Margaret Fuller: A New American Life by Megan Marshall
My rating: 5 of 5 stars
After you read my review, read my friend Lori’s take on the book in her post, “A woman’s life (and what history will make of it)”.
Although I’ve found the name Margaret Fuller familiar probably since my women’s studies classes in college, I didn’t really learn about her until our minister gave a sermon about her this spring. After the sermon I asked the minister for suggestions for further reading, and she recommended The Lives of Margaret Fuller by John Matteson. I bought the book because I like our minister and trust her opinion, but I procrastinated starting it. I wanted a book about Margaret Fuller that was written by a woman. I was pretty sure there was one because I’d heard a radio interview with a woman on the subject of Margaret Fuller, and when I went to investigate, I found Megan Marshall’s Margaret Fuller: A New American Life, which had just won a Pulitzer.
A Pulitzer and a woman author? Clearly this was the biography I wanted to read first.
I didn’t have to read far into the book to decide that I really like Marshall’s book, and I love Margaret Fuller. I feel like I can relate to her. I, like her, was taught from a young age by a father delighted by my precociousness and tickled at the idea of seeing what the brain of this child of his could absorb. I, too, received detailed critical commentary from my father on my essays and stories. I, too, was left directionless when my father for stopped directing my education.
Fuller’s father worried he was making her unmarriageable by promoting her masculine intellect, so he stopped her classical education and sent her to finishing school. I don’t know my father’s reasons for abandoning my at-home math and science education, but I’m pretty sure it had nothing to do with my marriageability. I do blame him in part for my somewhat stilted social style. His no-nonsense model of critique gave me both the ability to handle criticism and the inability to recognize that others might want me to pull a few punches when I critique their work. This hasn’t negatively impacted my ability to marry (although it’s possible it’s part of the reason I’m married to a scientist rather than a writer).
I also relate to Fuller as she moves into adulthood, great responsibility thrust upon her due to family circumstances, tremendous doubt assailing her at every turn. She’s pulled between her passions and her intellect, what’s expected of her and what she wishes to do (I say as my five-year-old whines at me and the clock flashes annoyingly, reminding me that I need to start dinner instead of trying to write a book review).
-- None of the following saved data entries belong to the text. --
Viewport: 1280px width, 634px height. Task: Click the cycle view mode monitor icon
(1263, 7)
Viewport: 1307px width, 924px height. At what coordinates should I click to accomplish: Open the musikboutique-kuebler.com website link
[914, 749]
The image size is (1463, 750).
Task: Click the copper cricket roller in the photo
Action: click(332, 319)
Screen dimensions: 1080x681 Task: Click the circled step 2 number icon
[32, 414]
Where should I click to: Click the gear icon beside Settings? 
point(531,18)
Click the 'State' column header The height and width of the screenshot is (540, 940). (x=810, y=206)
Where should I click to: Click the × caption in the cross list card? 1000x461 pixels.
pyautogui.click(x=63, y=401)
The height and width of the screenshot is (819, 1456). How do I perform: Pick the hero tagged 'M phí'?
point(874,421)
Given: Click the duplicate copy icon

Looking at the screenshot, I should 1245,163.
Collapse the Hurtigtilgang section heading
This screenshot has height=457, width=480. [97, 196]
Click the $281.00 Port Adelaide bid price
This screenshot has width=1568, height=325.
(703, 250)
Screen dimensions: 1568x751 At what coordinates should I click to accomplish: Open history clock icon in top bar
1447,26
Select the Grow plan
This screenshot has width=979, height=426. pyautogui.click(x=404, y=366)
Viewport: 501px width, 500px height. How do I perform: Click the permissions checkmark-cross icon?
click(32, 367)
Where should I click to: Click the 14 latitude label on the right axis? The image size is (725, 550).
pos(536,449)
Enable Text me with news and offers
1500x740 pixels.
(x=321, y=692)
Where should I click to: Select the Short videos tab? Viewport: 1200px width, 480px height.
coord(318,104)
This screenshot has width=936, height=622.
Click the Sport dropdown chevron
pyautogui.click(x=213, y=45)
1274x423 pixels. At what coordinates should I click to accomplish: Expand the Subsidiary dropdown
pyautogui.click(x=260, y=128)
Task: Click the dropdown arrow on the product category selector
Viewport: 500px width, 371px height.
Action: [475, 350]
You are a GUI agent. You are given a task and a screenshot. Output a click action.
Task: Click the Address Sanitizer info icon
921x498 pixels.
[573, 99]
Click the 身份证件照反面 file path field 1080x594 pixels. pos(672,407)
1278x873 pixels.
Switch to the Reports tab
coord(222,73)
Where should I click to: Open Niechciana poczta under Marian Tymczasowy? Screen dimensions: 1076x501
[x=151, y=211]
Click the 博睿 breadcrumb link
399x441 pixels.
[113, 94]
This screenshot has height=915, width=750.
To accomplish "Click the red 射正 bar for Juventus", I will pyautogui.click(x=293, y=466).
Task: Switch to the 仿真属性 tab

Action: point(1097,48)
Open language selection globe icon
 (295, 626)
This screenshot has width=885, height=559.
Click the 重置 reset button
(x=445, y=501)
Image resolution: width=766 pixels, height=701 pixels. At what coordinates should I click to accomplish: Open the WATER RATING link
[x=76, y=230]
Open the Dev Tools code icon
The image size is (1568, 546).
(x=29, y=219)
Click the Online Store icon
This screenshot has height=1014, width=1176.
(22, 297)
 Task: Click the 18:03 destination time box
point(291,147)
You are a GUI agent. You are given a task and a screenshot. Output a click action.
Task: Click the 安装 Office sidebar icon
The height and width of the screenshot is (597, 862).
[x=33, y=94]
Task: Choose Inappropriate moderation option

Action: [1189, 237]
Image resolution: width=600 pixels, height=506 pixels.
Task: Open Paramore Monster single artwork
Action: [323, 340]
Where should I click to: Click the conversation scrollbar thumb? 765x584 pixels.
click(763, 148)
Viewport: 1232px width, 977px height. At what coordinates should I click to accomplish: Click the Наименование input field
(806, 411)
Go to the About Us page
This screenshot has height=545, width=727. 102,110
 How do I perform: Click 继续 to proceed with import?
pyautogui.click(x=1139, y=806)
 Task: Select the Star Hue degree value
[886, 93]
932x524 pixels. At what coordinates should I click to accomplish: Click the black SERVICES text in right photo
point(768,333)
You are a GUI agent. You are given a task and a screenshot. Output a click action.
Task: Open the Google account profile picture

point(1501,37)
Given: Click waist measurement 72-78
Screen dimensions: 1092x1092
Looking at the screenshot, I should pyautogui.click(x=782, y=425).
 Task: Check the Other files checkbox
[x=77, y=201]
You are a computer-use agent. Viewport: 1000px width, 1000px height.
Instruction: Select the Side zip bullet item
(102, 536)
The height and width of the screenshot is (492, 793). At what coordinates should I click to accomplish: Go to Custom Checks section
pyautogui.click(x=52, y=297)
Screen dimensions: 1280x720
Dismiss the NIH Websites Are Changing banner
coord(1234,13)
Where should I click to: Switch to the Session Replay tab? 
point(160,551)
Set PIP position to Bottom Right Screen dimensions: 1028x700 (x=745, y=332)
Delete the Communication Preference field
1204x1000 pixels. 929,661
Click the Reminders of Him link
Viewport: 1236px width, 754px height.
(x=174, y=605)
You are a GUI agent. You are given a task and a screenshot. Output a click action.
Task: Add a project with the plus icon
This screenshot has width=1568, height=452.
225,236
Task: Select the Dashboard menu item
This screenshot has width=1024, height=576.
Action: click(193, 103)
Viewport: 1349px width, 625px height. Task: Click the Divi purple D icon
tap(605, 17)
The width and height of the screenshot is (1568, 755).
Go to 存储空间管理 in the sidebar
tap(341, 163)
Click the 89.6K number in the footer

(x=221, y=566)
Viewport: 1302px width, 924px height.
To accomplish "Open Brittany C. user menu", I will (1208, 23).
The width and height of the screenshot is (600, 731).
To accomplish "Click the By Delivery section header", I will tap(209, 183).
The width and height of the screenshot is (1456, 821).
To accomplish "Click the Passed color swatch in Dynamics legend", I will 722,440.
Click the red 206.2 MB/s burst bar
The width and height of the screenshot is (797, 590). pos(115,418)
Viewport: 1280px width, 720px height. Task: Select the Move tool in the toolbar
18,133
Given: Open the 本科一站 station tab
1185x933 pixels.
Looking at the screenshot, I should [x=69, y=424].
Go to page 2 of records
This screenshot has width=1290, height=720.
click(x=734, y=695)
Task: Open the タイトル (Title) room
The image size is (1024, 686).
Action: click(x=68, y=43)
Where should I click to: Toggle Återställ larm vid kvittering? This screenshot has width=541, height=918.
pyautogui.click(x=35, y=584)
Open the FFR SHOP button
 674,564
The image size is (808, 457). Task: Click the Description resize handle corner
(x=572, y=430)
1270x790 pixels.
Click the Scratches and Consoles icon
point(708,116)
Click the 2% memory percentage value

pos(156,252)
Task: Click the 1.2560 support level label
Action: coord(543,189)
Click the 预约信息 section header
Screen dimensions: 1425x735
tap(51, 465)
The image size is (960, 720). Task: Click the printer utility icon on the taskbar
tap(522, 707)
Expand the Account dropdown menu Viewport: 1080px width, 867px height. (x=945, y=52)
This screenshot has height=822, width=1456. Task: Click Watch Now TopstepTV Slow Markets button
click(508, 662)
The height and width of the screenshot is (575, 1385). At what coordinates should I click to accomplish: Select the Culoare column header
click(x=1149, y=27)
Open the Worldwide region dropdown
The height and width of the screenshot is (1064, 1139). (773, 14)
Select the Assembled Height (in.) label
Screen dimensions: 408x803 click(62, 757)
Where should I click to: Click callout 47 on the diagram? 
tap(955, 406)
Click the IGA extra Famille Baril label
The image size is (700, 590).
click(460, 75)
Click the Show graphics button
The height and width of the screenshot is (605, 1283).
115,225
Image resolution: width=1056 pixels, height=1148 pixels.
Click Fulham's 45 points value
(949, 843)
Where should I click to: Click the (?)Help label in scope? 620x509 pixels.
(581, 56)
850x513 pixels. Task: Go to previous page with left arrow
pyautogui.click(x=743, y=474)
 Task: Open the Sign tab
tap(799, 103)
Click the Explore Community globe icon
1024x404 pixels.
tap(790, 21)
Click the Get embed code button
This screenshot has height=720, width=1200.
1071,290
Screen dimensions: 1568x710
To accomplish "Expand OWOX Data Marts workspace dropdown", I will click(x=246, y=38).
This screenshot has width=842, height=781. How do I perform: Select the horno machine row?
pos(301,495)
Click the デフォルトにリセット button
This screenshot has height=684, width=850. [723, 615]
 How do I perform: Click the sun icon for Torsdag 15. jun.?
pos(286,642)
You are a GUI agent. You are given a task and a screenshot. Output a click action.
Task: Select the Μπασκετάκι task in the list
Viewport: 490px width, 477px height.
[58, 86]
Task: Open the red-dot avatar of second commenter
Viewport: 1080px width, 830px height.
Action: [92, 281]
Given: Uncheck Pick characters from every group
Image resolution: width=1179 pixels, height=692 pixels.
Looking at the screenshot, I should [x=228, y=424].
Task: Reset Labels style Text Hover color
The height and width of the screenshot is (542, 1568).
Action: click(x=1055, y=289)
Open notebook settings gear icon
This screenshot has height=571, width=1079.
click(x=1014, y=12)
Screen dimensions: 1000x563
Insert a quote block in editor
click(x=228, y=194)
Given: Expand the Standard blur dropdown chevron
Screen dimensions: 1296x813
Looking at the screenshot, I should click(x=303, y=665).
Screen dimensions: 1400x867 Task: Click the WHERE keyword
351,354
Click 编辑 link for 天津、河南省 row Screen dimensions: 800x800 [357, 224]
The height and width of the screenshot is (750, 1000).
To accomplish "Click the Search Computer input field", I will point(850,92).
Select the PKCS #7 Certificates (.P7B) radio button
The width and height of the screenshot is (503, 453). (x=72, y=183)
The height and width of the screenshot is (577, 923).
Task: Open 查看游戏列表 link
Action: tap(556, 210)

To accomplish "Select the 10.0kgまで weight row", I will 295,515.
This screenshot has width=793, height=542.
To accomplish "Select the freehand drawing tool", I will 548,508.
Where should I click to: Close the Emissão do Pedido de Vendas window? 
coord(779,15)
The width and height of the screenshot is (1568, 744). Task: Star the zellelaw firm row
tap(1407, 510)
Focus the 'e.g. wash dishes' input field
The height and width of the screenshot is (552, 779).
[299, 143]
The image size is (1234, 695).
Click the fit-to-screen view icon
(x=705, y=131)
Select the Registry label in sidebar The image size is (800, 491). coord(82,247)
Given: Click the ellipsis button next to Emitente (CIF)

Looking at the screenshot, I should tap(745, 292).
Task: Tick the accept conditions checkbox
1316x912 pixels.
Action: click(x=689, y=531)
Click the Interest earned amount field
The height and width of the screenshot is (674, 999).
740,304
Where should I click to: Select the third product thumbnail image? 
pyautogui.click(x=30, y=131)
As she reaches her 30’s, her growing success highlights our differences. We both started a discussion group, we both have rather sensitive constitutions, and for both of us motherhood was a catalyst for a more balanced union between intellect and heart, but Fuller’s genius and ambition and bravery and clear sense of purpose take her places that I’m unlikely ever to go. She becomes the first woman war correspondent (although she has to take a governess job because her newspaper doesn’t pay enough to support her), while it’s a major accomplishment for me to go into Boston for the day. She feels comfortable and confident hanging out with the big thinkers of her time, and impresses them in the process with her poise and her clear, logical thinking, while I stretch and strain and stumble about for the right words to express the thought I’m trying to form.
A nineteenth-century sybil, Fuller speaks for an America nearly 200 years in the future. This opinion, expressed in 1837, is just one of many examples of the ways in which Margaret Fuller was ahead of her time:
She allowed that society as a whole may have improved, but what of the individual? The very signs of progress others pointed to—innovations such as the railroad and the steamship—created or exacerbated “immense wants” in the individual: “the diffusion of information is not necessarily the diffusion of knowledge,” she explained, and “the triumph over matter does not always or often lead to the triumph of the Soul.” And “when it is made easy for men to communicate with one another, they learn less from on another.” (p 114)
This is an idea that could be—and frequently is—expressed in the 21st century. In fact, it’s a big reason I started my own discussion group.
I wish to see my surroundings with Fuller’s clarity and to express my thoughts about them in a way that touches people as much as Fuller’s words have, effecting change even when her name is eclipsed in national memory by her male counterparts.
Marshall’s biography has been a pleasure to read and has given me not only a lot to think about but a role model of sorts to encourage me as I make my own way.